While other African writers such as Chimamanda Ngozi Adichie, Teju Cole and Okey Ndibe have enjoyed recent popularity, their work tends to be more conventionally narrative-driven and, therefore, better suited to the mainstream.

"Tram 83" is driven more by language, rhythm and atmosphere — and, most important, how all of these mix, dissolve and reconfigure in consciousness. The setting is City-State, a town somewhere in central Africa supported fully by mining. Following the mines are the normally associated sex and drug industries. Much of the novel's action takes place in Tram 83, the only club in town, where pubescent girls beckon and men drink themselves blotto.

At the heart of this environment are two friends, Lucien and Requiem. The former is a writer, the latter is a kind of outlaw, getting what he can where he can. Lucien struggles through his intellectual pursuits to resist the hedonism verging on nihilism that's all around. Requiem embraces the life at Tram 83 and, to his thinking, reality as it is. This brief summary suggests a more pat morality tale than what the book offers. The arguments about how to engage (or not engage) and whether a better world is possible aren't limited to characters' dialogue but work themselves into the texture of the novel.
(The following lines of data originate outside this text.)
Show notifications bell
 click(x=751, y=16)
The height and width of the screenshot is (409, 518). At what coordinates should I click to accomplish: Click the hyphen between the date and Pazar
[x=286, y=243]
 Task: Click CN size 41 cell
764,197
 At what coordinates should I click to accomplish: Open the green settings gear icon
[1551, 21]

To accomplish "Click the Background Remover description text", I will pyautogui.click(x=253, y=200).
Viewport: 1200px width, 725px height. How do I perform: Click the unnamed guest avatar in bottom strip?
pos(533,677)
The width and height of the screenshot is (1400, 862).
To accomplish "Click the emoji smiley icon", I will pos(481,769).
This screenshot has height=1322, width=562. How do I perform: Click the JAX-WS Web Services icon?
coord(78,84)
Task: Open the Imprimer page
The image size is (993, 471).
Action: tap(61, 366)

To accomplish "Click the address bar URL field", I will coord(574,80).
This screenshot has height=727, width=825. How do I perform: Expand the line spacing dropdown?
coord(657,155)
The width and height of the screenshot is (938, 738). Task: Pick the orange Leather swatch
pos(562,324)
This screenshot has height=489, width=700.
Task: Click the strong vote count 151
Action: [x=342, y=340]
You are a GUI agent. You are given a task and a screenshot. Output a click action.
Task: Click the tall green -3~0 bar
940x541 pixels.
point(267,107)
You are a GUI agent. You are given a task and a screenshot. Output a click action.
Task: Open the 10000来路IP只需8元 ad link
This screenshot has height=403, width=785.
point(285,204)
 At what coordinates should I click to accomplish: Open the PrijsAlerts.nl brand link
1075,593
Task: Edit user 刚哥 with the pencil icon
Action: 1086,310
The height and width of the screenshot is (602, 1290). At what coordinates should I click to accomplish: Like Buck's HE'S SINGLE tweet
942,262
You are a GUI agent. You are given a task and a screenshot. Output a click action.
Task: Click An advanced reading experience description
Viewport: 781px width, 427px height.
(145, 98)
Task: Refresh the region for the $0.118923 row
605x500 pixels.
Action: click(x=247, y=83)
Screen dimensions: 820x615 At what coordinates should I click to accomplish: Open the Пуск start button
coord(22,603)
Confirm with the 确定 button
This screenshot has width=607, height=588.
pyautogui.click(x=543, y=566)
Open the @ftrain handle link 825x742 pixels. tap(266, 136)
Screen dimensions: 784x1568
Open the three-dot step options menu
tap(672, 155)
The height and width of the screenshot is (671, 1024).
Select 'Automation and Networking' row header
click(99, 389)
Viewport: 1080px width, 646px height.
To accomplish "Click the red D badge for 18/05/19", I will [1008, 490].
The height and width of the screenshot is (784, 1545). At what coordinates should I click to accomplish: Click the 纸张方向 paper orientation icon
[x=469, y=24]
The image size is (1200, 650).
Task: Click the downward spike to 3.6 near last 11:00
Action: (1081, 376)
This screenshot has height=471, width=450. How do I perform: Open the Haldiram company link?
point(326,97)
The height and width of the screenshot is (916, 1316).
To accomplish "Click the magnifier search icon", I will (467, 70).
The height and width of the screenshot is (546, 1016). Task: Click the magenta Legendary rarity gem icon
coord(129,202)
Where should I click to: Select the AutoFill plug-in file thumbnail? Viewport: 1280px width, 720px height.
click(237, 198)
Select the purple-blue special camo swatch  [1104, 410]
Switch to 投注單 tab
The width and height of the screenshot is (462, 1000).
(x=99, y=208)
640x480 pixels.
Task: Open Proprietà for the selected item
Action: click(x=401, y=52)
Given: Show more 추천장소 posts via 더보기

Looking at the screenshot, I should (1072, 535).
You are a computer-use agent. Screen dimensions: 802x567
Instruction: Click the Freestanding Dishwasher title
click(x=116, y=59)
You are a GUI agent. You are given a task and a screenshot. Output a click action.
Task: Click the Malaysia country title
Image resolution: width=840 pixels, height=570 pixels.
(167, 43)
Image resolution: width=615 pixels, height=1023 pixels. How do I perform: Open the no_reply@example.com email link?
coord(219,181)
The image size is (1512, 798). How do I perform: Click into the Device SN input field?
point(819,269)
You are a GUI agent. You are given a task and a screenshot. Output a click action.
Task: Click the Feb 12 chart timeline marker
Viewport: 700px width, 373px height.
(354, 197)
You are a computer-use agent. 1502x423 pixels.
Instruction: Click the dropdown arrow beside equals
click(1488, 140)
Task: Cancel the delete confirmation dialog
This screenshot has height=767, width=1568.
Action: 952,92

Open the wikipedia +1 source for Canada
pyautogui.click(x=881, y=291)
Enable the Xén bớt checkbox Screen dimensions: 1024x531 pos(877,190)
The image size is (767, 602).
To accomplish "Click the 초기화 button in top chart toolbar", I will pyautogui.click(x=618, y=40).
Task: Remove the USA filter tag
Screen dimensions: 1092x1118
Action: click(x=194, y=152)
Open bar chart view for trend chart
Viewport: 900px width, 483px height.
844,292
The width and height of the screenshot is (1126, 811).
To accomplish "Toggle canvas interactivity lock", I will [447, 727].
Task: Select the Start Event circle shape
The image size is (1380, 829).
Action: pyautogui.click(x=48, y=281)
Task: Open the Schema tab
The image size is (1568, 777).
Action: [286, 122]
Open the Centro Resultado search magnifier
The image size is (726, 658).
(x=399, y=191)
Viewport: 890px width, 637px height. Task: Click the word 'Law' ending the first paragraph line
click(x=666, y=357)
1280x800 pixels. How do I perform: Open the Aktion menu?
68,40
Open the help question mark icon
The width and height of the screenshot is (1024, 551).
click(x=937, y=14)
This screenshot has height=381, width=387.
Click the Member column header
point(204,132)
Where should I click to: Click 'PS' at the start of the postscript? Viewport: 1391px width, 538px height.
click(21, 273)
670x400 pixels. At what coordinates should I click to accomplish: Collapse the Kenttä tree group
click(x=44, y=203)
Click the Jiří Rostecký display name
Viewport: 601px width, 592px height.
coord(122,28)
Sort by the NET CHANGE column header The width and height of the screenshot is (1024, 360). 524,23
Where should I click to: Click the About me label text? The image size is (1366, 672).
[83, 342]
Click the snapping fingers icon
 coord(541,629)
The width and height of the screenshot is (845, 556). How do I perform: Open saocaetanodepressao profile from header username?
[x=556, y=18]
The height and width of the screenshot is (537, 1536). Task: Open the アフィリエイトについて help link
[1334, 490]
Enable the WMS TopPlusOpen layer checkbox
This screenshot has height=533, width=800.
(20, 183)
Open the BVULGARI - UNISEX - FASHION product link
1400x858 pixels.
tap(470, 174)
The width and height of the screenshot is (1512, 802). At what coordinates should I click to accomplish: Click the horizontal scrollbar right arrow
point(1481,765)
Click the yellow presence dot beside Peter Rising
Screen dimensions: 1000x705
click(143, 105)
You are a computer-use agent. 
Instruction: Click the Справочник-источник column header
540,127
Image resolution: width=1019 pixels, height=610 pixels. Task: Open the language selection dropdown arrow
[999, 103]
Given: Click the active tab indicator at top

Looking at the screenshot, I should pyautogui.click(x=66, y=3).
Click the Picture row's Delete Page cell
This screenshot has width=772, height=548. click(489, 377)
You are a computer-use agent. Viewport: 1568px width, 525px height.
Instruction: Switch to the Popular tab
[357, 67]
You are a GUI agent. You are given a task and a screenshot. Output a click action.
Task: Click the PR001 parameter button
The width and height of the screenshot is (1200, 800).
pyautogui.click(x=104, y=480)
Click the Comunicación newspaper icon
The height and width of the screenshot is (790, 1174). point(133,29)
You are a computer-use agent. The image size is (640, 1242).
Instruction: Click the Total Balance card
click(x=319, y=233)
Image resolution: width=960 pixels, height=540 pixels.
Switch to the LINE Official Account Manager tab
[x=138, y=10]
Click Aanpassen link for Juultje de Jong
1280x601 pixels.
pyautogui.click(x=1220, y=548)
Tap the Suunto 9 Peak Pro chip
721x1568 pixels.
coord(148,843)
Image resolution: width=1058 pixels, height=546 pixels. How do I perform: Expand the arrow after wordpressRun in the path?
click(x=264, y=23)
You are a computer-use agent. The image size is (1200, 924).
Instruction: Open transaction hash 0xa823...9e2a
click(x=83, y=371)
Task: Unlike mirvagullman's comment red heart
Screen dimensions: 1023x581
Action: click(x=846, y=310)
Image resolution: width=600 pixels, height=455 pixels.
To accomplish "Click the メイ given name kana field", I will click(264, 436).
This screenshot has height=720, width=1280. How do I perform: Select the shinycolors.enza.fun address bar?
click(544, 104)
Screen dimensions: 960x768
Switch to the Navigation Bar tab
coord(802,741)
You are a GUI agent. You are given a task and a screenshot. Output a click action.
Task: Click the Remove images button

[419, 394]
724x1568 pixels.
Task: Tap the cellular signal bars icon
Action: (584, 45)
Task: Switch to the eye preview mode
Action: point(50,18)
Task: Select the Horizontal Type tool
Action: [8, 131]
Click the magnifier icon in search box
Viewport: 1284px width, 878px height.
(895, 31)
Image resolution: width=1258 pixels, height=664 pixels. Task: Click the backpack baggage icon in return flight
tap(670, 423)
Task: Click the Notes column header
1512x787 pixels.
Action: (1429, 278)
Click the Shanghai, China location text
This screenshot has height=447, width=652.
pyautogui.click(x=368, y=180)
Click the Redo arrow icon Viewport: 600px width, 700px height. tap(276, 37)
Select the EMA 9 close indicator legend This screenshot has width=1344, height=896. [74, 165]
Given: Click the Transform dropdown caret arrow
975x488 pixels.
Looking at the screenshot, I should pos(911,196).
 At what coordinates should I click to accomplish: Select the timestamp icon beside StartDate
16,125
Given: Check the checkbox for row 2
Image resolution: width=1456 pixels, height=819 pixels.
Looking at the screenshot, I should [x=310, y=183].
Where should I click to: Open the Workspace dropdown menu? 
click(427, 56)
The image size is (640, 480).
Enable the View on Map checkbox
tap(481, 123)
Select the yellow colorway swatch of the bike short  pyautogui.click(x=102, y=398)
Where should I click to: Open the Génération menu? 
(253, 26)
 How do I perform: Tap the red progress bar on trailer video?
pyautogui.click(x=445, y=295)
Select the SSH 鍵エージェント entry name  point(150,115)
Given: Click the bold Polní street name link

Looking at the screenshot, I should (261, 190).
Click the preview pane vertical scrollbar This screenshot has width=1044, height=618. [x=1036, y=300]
Lucien's project is a genre-blending "stage-tale that considers this country from an historical perspective" that sounds similar in many ways to Mujila's. According to Lucien's friend in Paris, "All the blacks the world over are waiting desperately for you to complete this text. … The diaspora has run out of patience. Lucien. We blacks of France are waiting for your work to redeem us." But by the time the book is published (to the same kind of celebration that Mujila received) the same friend will say, "if you phone me again, let's talk of other things … but definitely not literature. We're in the 21st century."

In satirizing Lucien's ambitions, the book confronts the myopic view that literature (or industry) could "fix" or "redeem" Africa. Mujila's world is too complex for that. Let's not forget, as Lucien's publisher tells him at one point, "Here, we live, we [make love], we're happy. … There needs to be [lovemaking] in African literature too!"

One thing this novel demonstrates is the necessity of its own polyvocal style, some kind of hybridization of Lucien and Requiem, to be at once observing and engaged, critical and celebratory. "There's cities which don't need literature: they are literature." Maybe. But to say so takes an author. For whom we should be thankful.

Scott Parker is a book critic in Montana.